The Flyers have a Monday deadline looming, and the decision on their restricted free agents is simple in theory and a little more complicated in practice. By 5:00 p.m., Philadelphia has to extend qualifying offers to any RFA it wants to keep in the fold. Miss that window, and the player is free to walk into unrestricted free agency and sign anywhere.
This summer, the Flyers have 10 restricted free agents on the board, and the group doesn’t break evenly. Some names are obvious keeps.
Others are more about organizational fit than upside. A few sit right on the fence.
The easiest calls are Trevor Zegras, Jamie Drysdale and Nikita Grebenkin. Those three are the clearest cases for qualifying offers, and it would be a stunning mistake if Philadelphia somehow let the paperwork slip.

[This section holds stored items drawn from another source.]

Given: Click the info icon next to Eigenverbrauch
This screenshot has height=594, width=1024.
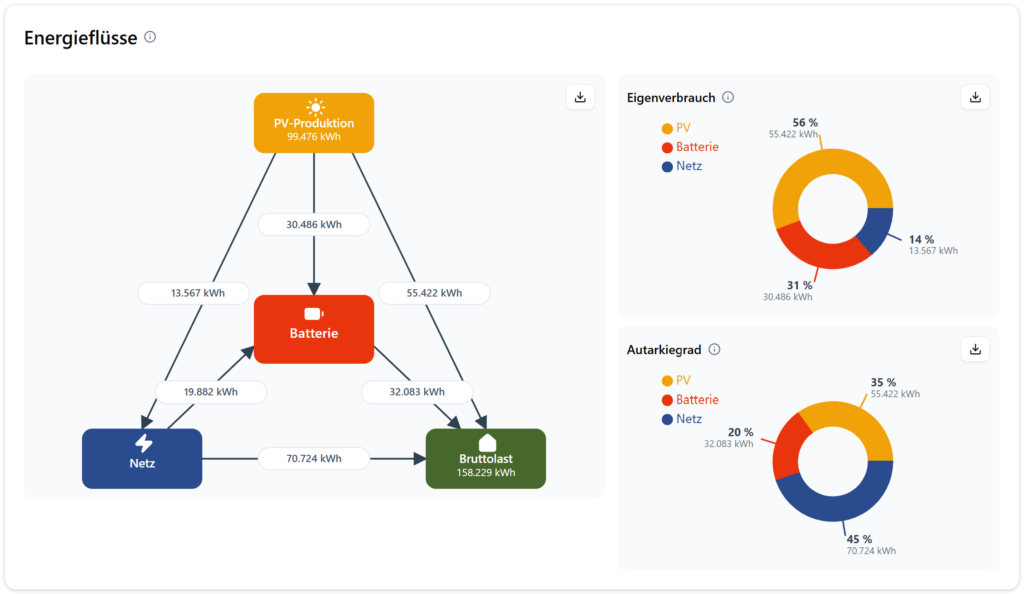Looking at the screenshot, I should [728, 97].
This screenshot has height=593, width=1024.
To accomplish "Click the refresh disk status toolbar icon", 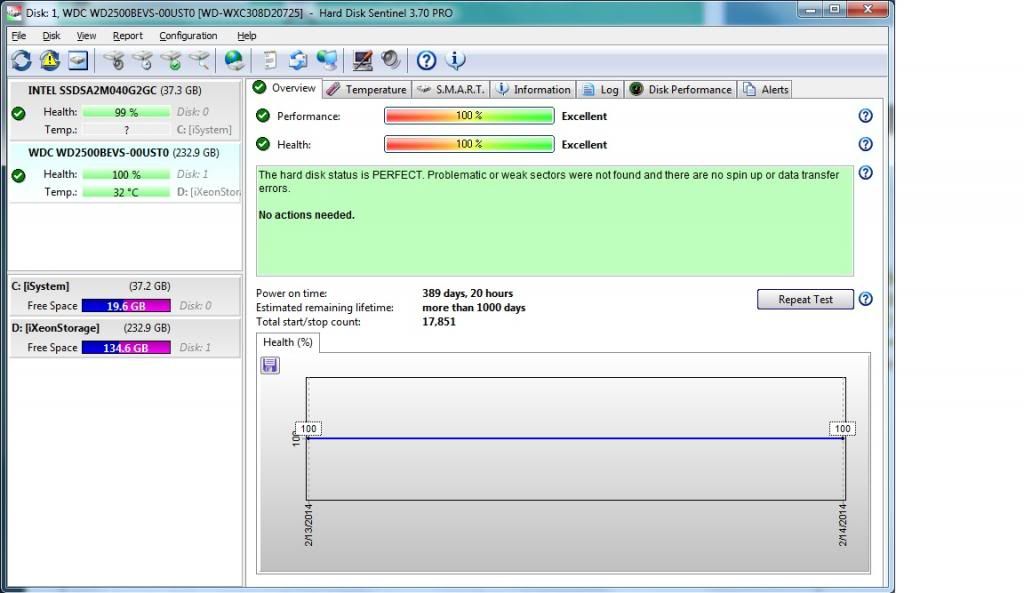I will point(21,61).
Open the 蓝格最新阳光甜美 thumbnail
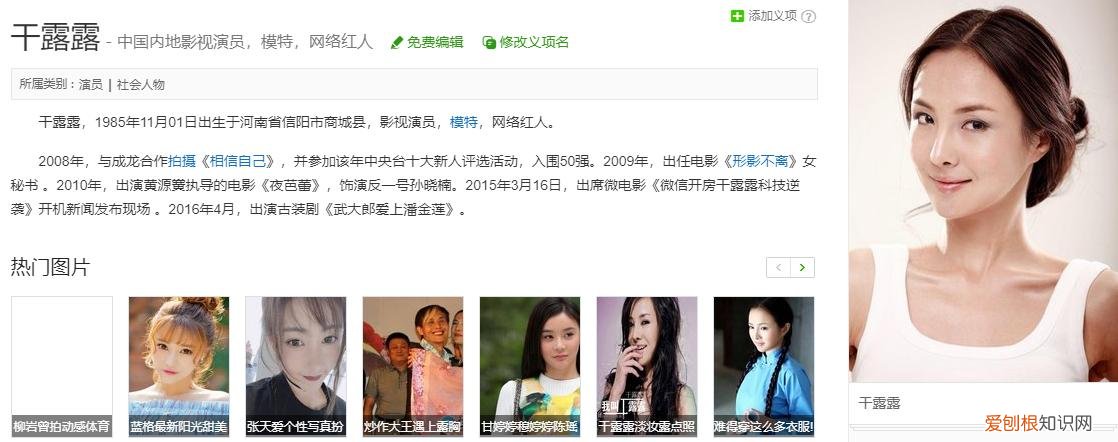 (179, 366)
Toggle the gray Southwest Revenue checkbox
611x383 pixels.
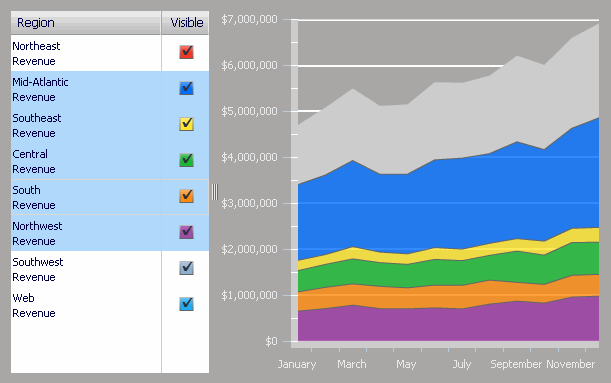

Zegras and Drysdale are both expected to be working toward longer-term extensions before training camp. Grebenkin is the kind of player who looks headed for a bridge deal, something in the neighborhood of a two-year, $4.5-million contract to keep him around and see whether he grows beyond being a fourth-line piece.
Then comes the trickier tier: Christian Kyrou, Karsen Dorwart and Hunter McDonald. None of those three has done enough at the NHL level to make the decision automatic, but each has shown enough in Lehigh Valley to keep the conversation alive.

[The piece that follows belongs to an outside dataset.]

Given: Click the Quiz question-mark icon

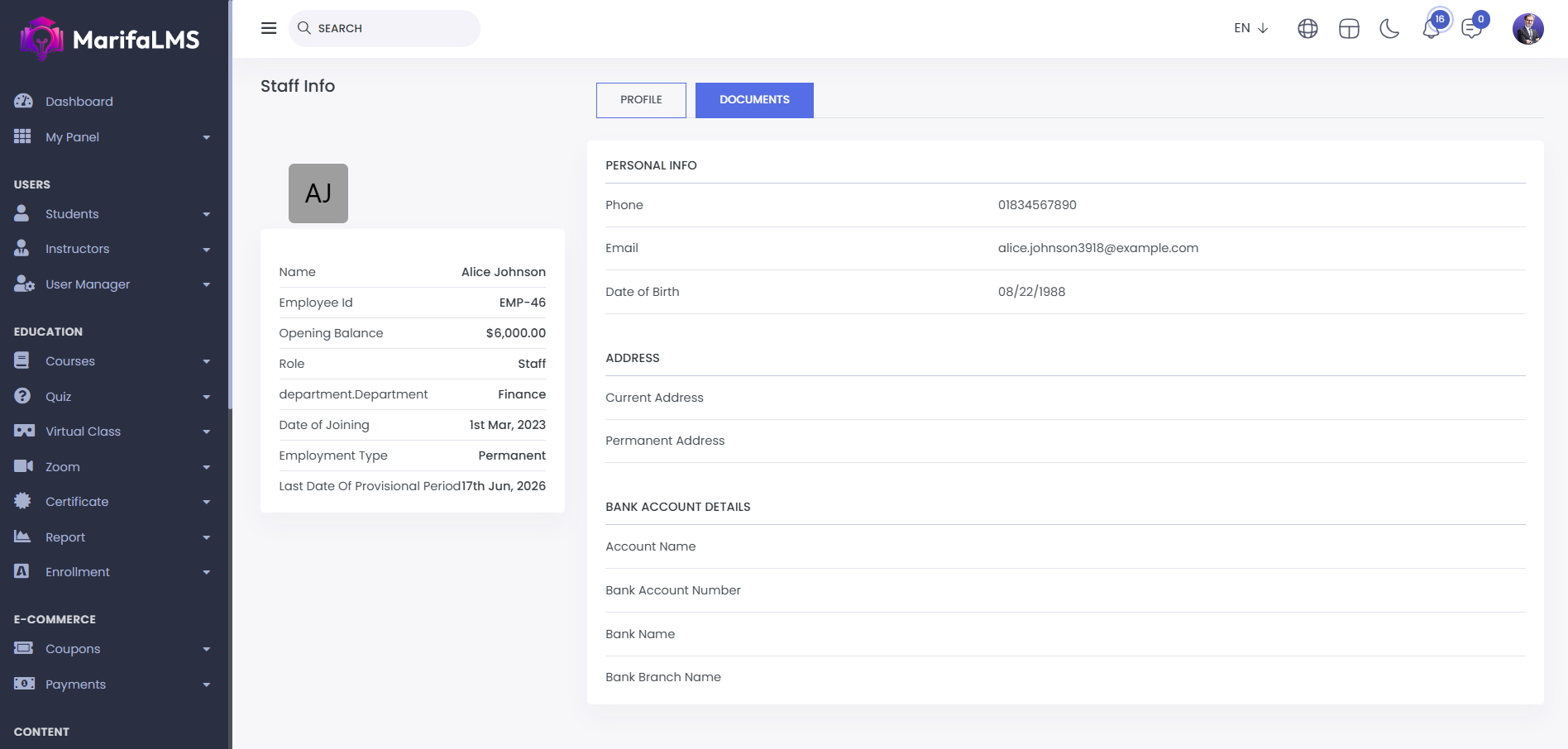Looking at the screenshot, I should [x=22, y=396].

The Flyers may like what they see and simply want to preserve the depth. Or they could decide one of them needs to be cut loose to clear space for a more important prospect.
That roster math matters. If Oliver Bonk is with the Flyers, Spencer Gill would be the only worthwhile defense prospect playing with the Phantoms, and he may need some protection early in his pro career. In that setup, Kyrou and McDonald become useful names to keep around, especially with Helge Grans and Ty Murchison there to help stabilize the blue line.
Dorwart is a little different. With Jett Luchanko and Jack Berglund potentially joining the Phantoms next year, along with center prospect Cole Knuble, the Flyers could be looking at a crowded group of young forwards all needing ice time.
Dorwart’s 24 points in 70 AHL games last season make him the sort of depth center teams are usually glad to have. Berglund could also be loaned back to Sweden to play in the SHL, which would change that picture, but the general point remains: there may still be a place for a useful bottom-six center to help round out the AHL roster.
The biggest swing decision may be Philip Tomasino. Philadelphia acquired him, and he once carried real intrigue as an NHL center, but he is the likeliest candidate to be left without a qualifying offer.
His QO would be $1.75 million, matching the salary of the contract that just expired. If he accepted and then wound up in the AHL, the Flyers would be left with about $525,000 in dead cap, since the maximum salary a team can bury in the minors next season is $1.225 million.
Tomasino did put up 26 points in 38 games for the Phantoms last season, so there’s value there. And there is still a path where the Flyers don’t qualify him but bring him back on a different deal that can be fully buried in the minors. With so many young players moving through the system, useful AHL veterans still matter.
Brett Harrison, Tucker Robertson and Artem Guryev are in a different bucket altogether. All three arrived midseason last year, so there isn’t much established history to lean on, and none of them made a real splash with the Phantoms. Philadelphia could keep one or more around simply to give Lehigh Valley some continuity during a big roster turnover, but if the Flyers decide to move on, it would not be a major surprise.